A decade ago, two brothers started recycling food waste into feed for animals by letting the food chain run its natural course. In other words—they got into the maggot business. Now their South Africa-based company, AgriProtein, is planning to expand its fly farms into an international network, CNN Money reports.

Jason and David Drew founded their company in 2008 with the goal of cultivating fly larvae (a.k.a. maggots) as an eco-friendly protein source. Today, many farmed animals, such as fish and chicken, are fed fish meal: a type of feed made from dried and ground-up fish. Fish are a cheap protein source, but the high demand for animal feed has led to them being harvested at an unsustainable rate.

AgriProtein's solution to the feed industry's sustainability problem involves tapping into a resource that can be found wherever there's food waste. To create its products, the company's two fly factories in Cape Town and Durban each take in 276 tons of food waste every day. The flies lay 340 million eggs on the waste daily, and those eggs hatch into the maggots used to make the feed.

Theoretically, the process could have wide-reaching effects at every stage of the agriculture industry: Human-generated food waste that would otherwise rot in a landfill is used to nourish the protein, which is then used to feed livestock, which ends up as food for humans.

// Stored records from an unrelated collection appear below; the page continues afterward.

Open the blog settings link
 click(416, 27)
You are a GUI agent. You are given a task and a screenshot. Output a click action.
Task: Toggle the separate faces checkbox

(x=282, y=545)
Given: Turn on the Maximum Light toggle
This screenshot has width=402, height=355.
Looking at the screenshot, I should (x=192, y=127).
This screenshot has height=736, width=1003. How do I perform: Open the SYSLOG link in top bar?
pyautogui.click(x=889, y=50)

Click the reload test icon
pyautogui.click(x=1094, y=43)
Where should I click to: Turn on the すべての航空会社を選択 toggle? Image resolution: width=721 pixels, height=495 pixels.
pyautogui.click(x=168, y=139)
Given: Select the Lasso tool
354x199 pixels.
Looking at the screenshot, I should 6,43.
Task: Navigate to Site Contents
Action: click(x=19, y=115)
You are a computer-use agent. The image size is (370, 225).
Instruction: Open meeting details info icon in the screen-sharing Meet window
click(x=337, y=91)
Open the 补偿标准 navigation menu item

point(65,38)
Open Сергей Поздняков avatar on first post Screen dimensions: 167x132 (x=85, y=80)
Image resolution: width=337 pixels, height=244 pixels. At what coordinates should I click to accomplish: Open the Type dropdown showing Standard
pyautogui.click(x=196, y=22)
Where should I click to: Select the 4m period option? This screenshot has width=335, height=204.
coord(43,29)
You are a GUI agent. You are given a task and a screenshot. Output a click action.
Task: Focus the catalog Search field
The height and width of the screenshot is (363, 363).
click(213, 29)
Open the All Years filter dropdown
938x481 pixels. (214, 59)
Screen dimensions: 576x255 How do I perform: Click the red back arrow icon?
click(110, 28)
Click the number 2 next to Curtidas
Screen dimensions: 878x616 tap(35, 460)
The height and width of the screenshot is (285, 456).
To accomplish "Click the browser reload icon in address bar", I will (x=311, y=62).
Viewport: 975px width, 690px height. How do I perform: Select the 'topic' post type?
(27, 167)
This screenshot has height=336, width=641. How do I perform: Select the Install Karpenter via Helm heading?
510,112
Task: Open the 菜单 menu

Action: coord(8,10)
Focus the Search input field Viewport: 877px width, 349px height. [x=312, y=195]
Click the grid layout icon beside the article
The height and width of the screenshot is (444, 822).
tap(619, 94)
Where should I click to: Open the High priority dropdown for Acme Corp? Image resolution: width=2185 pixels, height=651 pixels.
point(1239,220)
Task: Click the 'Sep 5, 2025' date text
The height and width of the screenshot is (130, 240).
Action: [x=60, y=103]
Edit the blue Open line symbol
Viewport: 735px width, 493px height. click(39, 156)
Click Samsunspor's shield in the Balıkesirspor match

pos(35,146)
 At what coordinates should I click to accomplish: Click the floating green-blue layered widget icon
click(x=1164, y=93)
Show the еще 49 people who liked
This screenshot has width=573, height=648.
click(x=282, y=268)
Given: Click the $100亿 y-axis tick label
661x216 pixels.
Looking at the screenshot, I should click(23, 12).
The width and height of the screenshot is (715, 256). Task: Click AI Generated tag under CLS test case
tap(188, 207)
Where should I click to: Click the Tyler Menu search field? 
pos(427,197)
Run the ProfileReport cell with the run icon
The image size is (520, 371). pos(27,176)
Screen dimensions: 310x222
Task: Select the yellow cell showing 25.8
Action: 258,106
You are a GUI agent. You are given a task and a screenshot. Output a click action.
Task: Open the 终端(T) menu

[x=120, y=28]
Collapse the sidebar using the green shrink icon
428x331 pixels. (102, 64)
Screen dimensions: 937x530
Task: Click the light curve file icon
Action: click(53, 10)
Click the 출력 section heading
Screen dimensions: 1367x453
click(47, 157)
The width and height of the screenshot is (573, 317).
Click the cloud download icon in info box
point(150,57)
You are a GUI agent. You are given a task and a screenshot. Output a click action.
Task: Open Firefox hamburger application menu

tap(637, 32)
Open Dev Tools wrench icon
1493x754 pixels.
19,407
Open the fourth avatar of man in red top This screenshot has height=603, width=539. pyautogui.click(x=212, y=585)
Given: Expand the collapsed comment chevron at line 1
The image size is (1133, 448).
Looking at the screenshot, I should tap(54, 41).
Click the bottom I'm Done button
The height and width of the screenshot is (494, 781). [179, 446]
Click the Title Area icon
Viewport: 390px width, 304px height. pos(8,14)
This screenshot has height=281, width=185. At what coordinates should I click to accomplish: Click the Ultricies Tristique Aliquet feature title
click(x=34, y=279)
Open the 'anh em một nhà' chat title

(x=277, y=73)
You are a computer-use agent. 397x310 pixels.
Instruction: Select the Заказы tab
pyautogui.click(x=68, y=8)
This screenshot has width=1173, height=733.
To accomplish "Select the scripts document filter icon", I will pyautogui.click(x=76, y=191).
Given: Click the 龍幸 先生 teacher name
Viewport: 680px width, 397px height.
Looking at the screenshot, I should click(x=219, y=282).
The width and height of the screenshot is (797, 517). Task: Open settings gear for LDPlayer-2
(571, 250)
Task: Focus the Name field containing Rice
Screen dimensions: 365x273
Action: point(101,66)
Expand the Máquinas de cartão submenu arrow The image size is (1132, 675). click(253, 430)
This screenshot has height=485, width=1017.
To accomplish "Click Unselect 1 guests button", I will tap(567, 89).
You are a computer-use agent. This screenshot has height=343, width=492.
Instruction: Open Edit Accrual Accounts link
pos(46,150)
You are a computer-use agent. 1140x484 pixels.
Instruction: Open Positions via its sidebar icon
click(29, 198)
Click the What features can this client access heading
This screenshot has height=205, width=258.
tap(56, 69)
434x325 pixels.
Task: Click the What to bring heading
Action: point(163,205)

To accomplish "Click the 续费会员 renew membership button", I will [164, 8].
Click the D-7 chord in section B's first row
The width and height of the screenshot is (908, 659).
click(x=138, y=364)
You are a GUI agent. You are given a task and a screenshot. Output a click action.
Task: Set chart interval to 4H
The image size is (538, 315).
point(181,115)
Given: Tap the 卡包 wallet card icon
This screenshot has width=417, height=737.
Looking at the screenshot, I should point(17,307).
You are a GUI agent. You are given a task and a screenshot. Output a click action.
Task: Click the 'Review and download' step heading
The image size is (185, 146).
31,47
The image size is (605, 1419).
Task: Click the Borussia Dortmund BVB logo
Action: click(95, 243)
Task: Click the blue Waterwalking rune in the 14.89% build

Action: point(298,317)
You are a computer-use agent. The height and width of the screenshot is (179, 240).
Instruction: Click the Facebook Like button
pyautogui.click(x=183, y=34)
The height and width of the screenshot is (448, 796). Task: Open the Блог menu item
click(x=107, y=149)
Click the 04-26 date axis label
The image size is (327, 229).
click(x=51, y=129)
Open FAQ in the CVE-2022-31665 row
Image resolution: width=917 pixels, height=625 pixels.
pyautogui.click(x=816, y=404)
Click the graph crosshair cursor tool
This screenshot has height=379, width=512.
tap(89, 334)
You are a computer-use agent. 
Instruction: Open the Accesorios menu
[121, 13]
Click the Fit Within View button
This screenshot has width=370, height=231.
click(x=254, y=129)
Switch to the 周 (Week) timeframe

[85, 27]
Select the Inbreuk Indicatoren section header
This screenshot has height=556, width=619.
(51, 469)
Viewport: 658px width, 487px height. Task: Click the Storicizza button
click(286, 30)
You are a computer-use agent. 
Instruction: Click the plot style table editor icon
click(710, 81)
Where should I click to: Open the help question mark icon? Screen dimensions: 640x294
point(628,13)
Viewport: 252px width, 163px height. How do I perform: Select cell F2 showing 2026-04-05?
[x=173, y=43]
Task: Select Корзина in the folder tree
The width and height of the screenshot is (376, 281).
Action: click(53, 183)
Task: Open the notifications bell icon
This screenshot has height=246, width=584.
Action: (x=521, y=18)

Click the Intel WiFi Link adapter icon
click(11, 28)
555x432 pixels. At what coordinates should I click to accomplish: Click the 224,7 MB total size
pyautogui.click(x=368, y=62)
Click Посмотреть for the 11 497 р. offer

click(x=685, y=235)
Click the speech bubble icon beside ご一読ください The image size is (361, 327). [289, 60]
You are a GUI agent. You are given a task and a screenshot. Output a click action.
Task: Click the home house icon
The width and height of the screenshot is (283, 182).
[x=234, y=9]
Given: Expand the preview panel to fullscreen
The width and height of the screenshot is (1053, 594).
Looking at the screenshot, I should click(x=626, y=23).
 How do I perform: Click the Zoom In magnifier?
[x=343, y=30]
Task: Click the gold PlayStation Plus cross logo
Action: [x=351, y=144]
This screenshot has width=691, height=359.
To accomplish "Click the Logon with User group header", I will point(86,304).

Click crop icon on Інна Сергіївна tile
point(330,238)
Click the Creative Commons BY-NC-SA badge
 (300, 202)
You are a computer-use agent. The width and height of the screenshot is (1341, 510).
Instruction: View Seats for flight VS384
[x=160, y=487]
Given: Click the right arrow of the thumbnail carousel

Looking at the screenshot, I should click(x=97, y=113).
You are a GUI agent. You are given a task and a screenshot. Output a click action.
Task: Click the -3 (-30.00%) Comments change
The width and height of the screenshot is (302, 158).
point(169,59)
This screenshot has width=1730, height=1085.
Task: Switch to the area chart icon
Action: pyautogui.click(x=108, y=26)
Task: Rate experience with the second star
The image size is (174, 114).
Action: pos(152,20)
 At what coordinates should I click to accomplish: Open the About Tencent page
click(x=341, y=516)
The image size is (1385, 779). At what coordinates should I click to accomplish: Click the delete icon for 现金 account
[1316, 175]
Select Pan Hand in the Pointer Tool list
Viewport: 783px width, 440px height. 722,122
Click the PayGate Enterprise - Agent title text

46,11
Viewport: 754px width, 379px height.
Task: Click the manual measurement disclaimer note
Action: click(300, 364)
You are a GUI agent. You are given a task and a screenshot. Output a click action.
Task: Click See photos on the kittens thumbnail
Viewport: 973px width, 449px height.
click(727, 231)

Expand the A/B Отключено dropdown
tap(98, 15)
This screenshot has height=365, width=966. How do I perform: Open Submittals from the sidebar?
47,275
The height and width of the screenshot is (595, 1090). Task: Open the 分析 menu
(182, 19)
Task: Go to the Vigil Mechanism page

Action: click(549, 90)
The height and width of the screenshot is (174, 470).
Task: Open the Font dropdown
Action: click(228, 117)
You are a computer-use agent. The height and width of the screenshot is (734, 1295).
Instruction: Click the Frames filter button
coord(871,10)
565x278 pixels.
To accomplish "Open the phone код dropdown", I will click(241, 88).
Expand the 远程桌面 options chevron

The Drew brothers' "nutrient recycling" concept attracted research funding from the Bill and Melinda Gates Foundation, and today AgriProtein is valued at more than $200 million. The fly farms are limited to South Africa for now, but the company plans to open 100 factories in Asia, the Middle East, Europe and the United States. If their efforts are successful, the brothers could inspire other insect farmers to embrace the maggot revolution.